Человек еще мгновение пристально смотрел на девочку, потом кивнул и отвернулся от нее.
— Я извиняюсь, трейдер Айб, но вы сами видите, как в домах реформистов пренебрегают Законом.
— Закон не так легко исполнять, отец.
— Именно поэтому, трейдер Айб, именно поэтому.
Когда странное создание повело человека прочь, она двигалось по дорожке плавно, хотя ничего похожего на ноги у него не было. Шерсть создания при движении шевелилась, там и сям высовывались извивающиеся черви или змеи.
Когда они удалились из вида, Рихана встала, отряхнула одежду и усадила Тихую рядом на скамью. «Прежде чем пользоваться пальцеязыком перед мужчиной, ты должна вначале узнать, как он к этому относится».
«Кто этот человек и почему он ударил меня?»
«Он очень важный священник и гость твоего отца. Он шлепнул тебя потому, что верит, что женщины, умеющие говорить пальцами, это зло».
«Если он важный священник, разве он не должен знать правду?»
«Есть другие священники, которые с ним не согласны».
Тихая потерла пальцы и фыркнула.

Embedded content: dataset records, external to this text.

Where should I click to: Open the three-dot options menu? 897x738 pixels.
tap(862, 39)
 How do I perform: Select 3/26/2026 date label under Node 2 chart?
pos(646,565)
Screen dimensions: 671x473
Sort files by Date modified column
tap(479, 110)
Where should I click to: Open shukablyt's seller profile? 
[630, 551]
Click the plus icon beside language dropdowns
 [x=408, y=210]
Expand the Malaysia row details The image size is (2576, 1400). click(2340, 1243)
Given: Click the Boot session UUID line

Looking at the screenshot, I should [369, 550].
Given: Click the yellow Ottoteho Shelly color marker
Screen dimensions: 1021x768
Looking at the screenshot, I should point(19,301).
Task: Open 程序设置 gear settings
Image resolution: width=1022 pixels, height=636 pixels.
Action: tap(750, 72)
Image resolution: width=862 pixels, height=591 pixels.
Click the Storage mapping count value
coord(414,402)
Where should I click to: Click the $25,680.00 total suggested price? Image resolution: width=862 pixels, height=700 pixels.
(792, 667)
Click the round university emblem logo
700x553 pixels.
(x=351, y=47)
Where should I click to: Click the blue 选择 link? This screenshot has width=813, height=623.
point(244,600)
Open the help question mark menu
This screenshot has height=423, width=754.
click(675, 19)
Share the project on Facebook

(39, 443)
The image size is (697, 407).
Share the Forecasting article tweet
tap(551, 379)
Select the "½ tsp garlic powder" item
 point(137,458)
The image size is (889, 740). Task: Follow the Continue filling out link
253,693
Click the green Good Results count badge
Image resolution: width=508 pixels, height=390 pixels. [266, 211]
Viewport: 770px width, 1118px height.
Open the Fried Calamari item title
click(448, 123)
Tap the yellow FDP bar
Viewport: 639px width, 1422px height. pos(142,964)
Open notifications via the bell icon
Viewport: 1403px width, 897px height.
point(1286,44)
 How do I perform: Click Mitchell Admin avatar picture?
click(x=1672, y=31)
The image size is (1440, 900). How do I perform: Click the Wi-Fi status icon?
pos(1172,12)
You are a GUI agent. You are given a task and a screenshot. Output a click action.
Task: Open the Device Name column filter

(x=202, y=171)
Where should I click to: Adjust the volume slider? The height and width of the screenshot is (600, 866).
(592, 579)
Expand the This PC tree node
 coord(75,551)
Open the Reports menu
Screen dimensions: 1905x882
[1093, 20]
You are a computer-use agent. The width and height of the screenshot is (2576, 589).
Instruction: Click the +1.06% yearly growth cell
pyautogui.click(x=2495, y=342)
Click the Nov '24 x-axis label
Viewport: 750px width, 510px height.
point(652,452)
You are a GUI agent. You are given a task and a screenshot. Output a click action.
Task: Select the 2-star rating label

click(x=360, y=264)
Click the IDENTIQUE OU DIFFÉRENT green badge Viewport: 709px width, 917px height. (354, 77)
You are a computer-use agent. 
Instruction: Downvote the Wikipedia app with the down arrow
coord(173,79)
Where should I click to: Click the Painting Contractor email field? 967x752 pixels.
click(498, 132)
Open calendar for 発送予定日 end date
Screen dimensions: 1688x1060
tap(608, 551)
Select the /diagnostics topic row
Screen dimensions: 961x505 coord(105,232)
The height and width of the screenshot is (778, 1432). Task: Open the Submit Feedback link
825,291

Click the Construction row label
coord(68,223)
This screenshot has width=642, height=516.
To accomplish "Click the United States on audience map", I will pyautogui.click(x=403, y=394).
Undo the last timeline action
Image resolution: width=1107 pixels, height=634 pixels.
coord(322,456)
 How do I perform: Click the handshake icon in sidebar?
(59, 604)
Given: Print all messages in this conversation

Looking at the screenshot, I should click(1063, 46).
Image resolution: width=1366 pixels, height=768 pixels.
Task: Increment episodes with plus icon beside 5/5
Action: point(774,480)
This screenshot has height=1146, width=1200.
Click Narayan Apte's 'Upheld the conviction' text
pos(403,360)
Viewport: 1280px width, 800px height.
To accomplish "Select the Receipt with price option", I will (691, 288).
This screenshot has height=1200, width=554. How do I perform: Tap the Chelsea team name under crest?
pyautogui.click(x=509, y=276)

Она повернулась к Рихане и показала: «Это был пуховерт?»
«Не называй их пуховертами, это очень невежливо. Их называют имантами.»
«Она такие, как говорит Онан?»
«А что говорит Онан?»
«Он говорит, что они сделаны из меха, червей и змей».
Рихана вздохнула, качая головой и показывая: «Те штуки, которые Онан называет червями и змеями, это придатки, вроде твоих рук, ног и пальцев».
Девочка встала на каменную скамью, пытаясь бросить еще один взгляд на создание. Однако, все что она смогла увидеть, была темная масса волос, двигающаяся вдоль изгороди плечом к плечу со священником. Казалось, что одна из змей вывернулась из-под массы и помахала ей.
«Он помахал мне, — знаками показала девочка. — Как эта штука могла помахать мне, когда на меня даже не смотрела?»
Рихана сняла девочку со скамьи и поставила на дорожку.
«Это не штука, дитя. Это имант. Мы также называем их трейдерами. А тебя он видит, потому что у него множество глаз».
Тихая сморщилась: «Какой ужас.»
«Ты когда-нибудь думала, какой сама кажешься имантам, со своей голой кожей, с неуклюжими обрубками рук и ног и всего лишь с двумя глазами?»
Девочка беззвучно засмеялась, а Рихана оглянулась и показала ей знаками: «Нам время возвращаться. Твой отец, конечно, не позволил бы гостям быть в саду, если б знал, что на дороге окажутся женщины».
Они вернулись на женскую половину, и этой ночью Тихой снились кошмары о змеях и червях с множеством глаз и с длинными, желтыми зубами.